These are not just aspirational words. The good-faith standard creates a legal baseline that applies to every contract negotiation, claims adjudication, and network decision a manager makes. A manager that systematically underpays pharmacies, delays claims processing without justification, or designs networks to steer patients toward affiliated pharmacies could face regulatory action for violating this duty even if no specific rule addresses the exact behavior. The standard functions as a catch-all that prevents managers from finding creative workarounds to specific prohibitions.

Enforcement

The Superintendent of Financial Services has authority to enforce violations under Insurance Law Section 2905(b) after notice and a hearing. This enforcement power does not create a private right of action, meaning individual pharmacies or consumers cannot sue a manager directly under these provisions. Only the Department can bring enforcement proceedings.8Department of Financial Services. Pharmacy Benefit Managers FAQs

Article 29 also includes Section 2908, which addresses penalties for violations and the potential revocation of registrations. The practical consequence is straightforward: a manager that operates without a registration, fails to file required reports, or violates the conduct standards risks losing the ability to do business in New York entirely. For large national managers that serve millions of New York enrollees, that threat carries real weight.

ERISA Preemption and Self-Funded Plans

One significant limitation on New York’s regulatory reach involves self-funded employer health plans governed by the federal Employee Retirement Income Security Act. ERISA generally preempts state laws that have a “connection with or reference to” an ERISA plan. The question of whether state PBM regulations survive ERISA preemption depends on how the specific law operates.

The 2020 Supreme Court decision in Rutledge v. Pharmaceutical Care Management Association narrowed the scope of ERISA preemption in this area. The Court held that ERISA primarily preempts state laws that force plans to structure benefits in particular ways, not laws that merely increase costs or change incentives without dictating coverage terms. Because the Arkansas PBM law at issue applied to managers regardless of whether they served ERISA plans, the Court found it did not impermissibly “refer to” ERISA plans.9Congressional Research Service. State PBM Laws and ERISA Preemption

That said, ERISA preemption is not settled across all types of state PBM regulations. The “deemer clause” in ERISA prevents states from treating self-funded plans as insurance for regulatory purposes. A state law that directly regulates the terms of a self-funded plan’s pharmacy benefits could still face preemption challenges, even after Rutledge. Whether New York’s specific reporting and conduct requirements apply to managers serving self-funded ERISA plans remains an area where a federal court challenge could change the landscape. Employers sponsoring self-funded plans should not assume automatic exemption from state PBM rules, but they should not assume full applicability either.9Congressional Research Service. State PBM Laws and ERISA Preemption

Key Differences From Other States

New York’s approach is notable for the depth of its rebate reporting requirements. Many states require PBM registration and impose some form of transparency obligation, but the contract-level rebate detail New York demands, including drug-by-drug breakdowns of retained rebates and formulary-related contract terms, goes further than most.5New York State Senate. New York Insurance Law ISC 2904 – Reporting Requirements for Pharmacy Benefit Managers The confidentiality provision, however, means this detailed data serves the Department’s oversight function rather than enabling direct public accountability.

The $4,000 application fee is on the higher end nationally. The three-year license term is also somewhat distinctive; many states use annual or biennial renewal cycles. Whether these structural choices produce better outcomes for consumers and pharmacies depends heavily on how aggressively the Department uses the data it collects and the enforcement tools at its disposal.
:::::
Activity list -
1. In the passage on New York's pharmacy benefit manager rules, how long is the license term?
2. Transcribe word for word the part of the passage on New York's pharmacy benefit manager rules that opens with the words containing "Article 29 also" and closes with "specific law operates.".
Rely only on the passage on New York's pharmacy benefit manager rules.

Given data -
:::::
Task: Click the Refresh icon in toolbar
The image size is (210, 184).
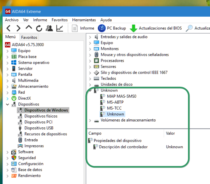Action: [x=39, y=28]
:::::
Responses to the exercise -
1. Three years.

2.
Article 29 also includes Section 2908, which addresses penalties for violations and the potential revocation of registrations. The practical consequence is straightforward: a manager that operates without a registration, fails to file required reports, or violates the conduct standards risks losing the ability to do business in New York entirely. For large national managers that serve millions of New York enrollees, that threat carries real weight.

ERISA Preemption and Self-Funded Plans

One significant limitation on New York’s regulatory reach involves self-funded employer health plans governed by the federal Employee Retirement Income Security Act. ERISA generally preempts state laws that have a “connection with or reference to” an ERISA plan. The question of whether state PBM regulations survive ERISA preemption depends on how the specific law operates.